Before clinical application, extensive preclinical trials have to be performed on hundreds of single cells isolated under an inverted microscope (lymphocytes, lymphoblasts or fibroblasts), including the development of specific PCR protocols as well as techniques chosen to identify mutations and polymorphic markers. Otherwise, the aim of these preclinical experiments is to evaluate amplification efficiencies and ADO rates for all the DNA sequences to be studied in the procedure.

For most of PGD indications, the development, optimization and validation procedures can take several weeks to several months, according to the genes studied and techniques used. Work-up results on single cells are considered satisfactory for clinical application when they fall within the limits set in the ESHRE PGD consortium’s guidelines : amplification efficiencies may be above 90% and ADO rates may be lower than 10%. However, single cell amplification efficiencies and ADO rates can vary greatly with different cell types, especially in blastomeres from poor embryo quality that frequently exhibit inconclusive results.

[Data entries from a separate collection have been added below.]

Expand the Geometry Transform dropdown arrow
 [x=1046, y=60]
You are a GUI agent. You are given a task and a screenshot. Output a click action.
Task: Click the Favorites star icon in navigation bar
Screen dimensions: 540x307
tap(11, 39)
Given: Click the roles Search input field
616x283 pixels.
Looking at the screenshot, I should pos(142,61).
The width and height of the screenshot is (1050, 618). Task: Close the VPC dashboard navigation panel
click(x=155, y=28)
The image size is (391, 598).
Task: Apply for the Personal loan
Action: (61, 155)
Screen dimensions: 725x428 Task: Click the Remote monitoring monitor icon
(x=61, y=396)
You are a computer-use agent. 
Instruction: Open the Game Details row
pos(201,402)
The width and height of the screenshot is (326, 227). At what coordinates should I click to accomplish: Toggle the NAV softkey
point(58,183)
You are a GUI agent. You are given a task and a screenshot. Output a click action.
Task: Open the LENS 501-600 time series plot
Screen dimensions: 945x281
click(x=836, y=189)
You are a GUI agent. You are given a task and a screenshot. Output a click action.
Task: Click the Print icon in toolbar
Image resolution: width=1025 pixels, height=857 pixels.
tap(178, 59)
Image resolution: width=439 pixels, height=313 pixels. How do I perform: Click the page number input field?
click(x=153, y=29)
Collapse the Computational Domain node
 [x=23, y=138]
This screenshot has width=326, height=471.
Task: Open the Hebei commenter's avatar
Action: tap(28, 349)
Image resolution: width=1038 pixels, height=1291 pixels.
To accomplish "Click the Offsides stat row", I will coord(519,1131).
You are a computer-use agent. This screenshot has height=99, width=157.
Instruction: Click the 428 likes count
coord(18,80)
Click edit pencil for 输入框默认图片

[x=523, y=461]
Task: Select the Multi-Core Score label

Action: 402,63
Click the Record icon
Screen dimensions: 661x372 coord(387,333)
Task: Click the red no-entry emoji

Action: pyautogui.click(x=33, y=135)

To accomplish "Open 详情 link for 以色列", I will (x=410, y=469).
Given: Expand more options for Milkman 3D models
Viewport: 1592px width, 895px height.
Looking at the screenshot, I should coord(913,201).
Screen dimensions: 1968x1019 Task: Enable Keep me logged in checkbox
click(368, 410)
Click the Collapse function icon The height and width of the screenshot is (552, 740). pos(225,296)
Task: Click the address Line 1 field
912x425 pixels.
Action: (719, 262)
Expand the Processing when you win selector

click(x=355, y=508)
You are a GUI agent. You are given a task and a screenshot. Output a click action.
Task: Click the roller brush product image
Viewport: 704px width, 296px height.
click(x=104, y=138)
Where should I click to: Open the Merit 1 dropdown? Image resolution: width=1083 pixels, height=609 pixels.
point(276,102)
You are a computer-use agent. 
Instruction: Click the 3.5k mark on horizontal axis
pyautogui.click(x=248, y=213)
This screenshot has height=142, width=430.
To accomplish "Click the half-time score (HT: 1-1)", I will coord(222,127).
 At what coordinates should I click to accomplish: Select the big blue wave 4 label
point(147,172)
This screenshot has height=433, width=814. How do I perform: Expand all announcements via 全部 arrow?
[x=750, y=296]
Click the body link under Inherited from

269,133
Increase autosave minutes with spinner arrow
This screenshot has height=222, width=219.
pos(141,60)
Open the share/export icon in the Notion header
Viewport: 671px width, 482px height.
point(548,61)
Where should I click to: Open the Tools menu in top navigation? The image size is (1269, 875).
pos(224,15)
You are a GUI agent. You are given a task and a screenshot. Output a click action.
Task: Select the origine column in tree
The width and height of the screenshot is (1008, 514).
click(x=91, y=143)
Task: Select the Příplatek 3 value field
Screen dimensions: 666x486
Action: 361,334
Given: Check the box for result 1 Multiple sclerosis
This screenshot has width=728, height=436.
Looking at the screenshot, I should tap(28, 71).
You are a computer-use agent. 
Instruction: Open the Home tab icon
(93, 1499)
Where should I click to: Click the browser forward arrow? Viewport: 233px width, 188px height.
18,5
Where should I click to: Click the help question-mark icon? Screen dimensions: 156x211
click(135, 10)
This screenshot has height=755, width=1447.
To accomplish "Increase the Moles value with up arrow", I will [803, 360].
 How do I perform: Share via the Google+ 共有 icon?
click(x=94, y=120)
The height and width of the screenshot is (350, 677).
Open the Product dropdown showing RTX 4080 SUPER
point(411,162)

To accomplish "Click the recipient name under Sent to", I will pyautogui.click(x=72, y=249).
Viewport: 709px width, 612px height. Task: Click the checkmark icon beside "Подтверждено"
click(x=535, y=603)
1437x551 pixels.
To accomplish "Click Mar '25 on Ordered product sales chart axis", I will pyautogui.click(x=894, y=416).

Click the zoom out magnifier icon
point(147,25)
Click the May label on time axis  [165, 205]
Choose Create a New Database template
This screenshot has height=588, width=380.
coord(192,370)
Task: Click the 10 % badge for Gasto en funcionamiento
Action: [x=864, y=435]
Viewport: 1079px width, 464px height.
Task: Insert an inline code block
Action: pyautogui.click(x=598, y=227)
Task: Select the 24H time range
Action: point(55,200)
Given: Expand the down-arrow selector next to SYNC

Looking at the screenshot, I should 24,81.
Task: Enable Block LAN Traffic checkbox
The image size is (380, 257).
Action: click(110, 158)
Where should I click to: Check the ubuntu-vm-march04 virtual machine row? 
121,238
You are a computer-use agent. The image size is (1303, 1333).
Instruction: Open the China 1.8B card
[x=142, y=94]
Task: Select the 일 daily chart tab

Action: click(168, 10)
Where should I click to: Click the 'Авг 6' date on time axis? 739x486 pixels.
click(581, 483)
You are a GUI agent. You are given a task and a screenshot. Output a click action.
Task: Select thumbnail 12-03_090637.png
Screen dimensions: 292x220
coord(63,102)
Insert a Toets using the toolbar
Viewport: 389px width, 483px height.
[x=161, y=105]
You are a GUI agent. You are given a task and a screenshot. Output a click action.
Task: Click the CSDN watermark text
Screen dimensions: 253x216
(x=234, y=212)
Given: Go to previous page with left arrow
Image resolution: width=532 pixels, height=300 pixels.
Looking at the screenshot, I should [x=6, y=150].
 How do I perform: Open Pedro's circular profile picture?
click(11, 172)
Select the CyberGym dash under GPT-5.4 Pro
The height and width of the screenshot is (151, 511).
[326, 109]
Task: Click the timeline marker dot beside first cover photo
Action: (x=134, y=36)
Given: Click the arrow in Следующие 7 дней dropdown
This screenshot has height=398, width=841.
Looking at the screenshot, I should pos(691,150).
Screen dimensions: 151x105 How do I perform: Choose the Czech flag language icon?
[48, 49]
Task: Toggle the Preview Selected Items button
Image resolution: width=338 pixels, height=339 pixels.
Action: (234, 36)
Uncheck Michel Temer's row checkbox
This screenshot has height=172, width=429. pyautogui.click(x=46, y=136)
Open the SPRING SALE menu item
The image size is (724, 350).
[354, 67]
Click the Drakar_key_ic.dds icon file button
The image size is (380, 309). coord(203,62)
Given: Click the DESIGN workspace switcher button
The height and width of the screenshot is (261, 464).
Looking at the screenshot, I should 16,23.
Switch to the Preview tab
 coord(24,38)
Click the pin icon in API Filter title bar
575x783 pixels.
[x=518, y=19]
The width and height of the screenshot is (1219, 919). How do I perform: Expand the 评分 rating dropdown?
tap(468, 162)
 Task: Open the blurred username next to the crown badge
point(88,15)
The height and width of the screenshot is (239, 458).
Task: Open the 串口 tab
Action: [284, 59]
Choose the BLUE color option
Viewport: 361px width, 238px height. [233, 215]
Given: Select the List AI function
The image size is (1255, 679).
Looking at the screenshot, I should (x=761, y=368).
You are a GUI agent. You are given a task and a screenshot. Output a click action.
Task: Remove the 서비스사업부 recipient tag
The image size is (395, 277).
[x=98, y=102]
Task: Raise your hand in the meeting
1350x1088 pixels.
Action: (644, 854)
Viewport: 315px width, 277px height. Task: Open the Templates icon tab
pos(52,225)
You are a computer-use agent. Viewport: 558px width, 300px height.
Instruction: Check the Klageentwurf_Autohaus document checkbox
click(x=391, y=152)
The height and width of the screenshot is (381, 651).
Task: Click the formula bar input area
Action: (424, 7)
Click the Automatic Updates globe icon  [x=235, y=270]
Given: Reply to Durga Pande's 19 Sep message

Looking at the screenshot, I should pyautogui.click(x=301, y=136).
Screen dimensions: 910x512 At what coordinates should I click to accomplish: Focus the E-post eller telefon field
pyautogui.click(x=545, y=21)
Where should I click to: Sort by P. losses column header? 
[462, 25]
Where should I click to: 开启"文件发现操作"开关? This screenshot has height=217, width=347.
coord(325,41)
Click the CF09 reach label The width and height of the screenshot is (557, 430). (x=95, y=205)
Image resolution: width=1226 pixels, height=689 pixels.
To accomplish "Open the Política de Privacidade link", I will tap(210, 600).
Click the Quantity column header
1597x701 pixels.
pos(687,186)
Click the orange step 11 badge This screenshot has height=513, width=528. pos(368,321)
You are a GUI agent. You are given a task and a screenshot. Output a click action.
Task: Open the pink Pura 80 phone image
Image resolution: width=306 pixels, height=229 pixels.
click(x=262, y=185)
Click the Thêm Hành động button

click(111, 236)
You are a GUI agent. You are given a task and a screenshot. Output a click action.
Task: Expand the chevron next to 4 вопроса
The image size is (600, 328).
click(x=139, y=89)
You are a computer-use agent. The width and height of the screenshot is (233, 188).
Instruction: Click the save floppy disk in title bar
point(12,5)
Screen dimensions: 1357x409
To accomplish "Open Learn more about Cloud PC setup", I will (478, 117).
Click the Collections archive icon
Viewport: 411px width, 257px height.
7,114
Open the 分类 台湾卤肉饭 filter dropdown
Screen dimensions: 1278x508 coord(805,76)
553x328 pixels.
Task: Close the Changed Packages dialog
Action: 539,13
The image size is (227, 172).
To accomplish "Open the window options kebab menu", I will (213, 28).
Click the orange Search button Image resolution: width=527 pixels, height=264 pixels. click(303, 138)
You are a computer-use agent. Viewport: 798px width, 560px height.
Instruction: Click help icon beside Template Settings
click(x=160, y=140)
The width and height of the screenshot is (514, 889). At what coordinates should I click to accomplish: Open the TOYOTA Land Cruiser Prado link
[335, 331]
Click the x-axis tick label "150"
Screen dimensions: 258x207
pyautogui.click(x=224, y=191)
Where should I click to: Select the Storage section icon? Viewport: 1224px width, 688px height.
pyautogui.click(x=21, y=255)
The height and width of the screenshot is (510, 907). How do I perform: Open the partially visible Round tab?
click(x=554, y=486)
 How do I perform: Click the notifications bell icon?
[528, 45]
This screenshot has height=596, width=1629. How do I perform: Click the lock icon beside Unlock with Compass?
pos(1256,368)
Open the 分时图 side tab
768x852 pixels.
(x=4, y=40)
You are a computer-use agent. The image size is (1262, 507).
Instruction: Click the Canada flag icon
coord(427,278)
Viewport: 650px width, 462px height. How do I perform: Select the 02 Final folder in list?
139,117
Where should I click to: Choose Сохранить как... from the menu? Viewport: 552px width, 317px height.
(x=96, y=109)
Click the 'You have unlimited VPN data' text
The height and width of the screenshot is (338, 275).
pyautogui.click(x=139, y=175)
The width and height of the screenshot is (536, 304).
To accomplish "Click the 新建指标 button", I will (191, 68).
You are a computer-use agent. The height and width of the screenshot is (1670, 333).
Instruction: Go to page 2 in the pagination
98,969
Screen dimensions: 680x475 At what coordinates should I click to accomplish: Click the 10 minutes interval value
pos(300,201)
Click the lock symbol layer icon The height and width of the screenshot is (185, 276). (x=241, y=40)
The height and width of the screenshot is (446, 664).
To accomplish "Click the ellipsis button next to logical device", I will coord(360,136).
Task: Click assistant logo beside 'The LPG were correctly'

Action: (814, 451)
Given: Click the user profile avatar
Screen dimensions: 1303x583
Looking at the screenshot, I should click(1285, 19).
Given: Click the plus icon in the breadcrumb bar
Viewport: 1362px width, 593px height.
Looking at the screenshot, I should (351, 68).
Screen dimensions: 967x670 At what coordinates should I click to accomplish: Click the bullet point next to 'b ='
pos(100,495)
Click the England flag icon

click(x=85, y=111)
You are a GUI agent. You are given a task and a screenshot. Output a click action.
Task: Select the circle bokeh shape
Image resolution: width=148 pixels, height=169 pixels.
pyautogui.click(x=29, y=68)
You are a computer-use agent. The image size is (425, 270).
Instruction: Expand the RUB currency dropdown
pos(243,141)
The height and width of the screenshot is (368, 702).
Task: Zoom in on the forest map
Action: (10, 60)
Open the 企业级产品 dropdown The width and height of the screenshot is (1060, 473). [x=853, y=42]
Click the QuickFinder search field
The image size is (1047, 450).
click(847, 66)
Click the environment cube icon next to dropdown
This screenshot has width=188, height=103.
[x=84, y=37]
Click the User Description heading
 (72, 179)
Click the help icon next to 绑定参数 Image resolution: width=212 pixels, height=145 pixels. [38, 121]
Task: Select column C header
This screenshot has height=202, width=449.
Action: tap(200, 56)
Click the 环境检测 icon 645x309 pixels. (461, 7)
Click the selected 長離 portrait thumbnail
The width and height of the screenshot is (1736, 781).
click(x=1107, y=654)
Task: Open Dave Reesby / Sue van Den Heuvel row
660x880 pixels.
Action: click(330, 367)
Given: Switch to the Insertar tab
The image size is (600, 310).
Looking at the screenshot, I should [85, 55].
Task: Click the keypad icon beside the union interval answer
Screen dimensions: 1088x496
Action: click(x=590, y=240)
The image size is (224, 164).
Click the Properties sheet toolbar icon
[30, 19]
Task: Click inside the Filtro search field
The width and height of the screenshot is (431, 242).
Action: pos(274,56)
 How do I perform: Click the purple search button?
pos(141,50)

ADO is a chance phenomenon, and whatever its cause, all PCR-based genotyping methods should include internal monitoring to detect it. An efficient strategy is to combine the application of direct diagnosis (study of the causative mutation) and indirect genetic diagnosis (study of the haplotypes linked to the mutant and normal alleles). The multiplex PCR technique allows the co-amplification of the disease-specific allele with at least two informative-linked markers, as close as possible to the disease causing mutation, providing back-up diagnostic information.

Because of the large spectrum of molecular defects identified in some genes, the development of mutation-specific PGD protocols is impracticable. Furthermore, some mutations as large rearrangements can not be studied at the single cell level. Therefore, indirect genetic diagnosis based upon the analysis of linked microsatellite markers, may be suitable for all couples requesting PGD for the same indication, whatever the mutations involved, provided that the couples are informative for the different markers.

In the preclinical work up, fresh blood samples from the couple and affected relatives are requested in order to check the previously identified causative mutation(s). Therefore, a familial segregation analysis is performed using the microsatellite markers that have been set up on single cells. Sometimes, some couples ar not informative for the markers tested ; therefore, other polymorphic markers may be tested and multiplex PCR protocols developed on hundreds of single cells.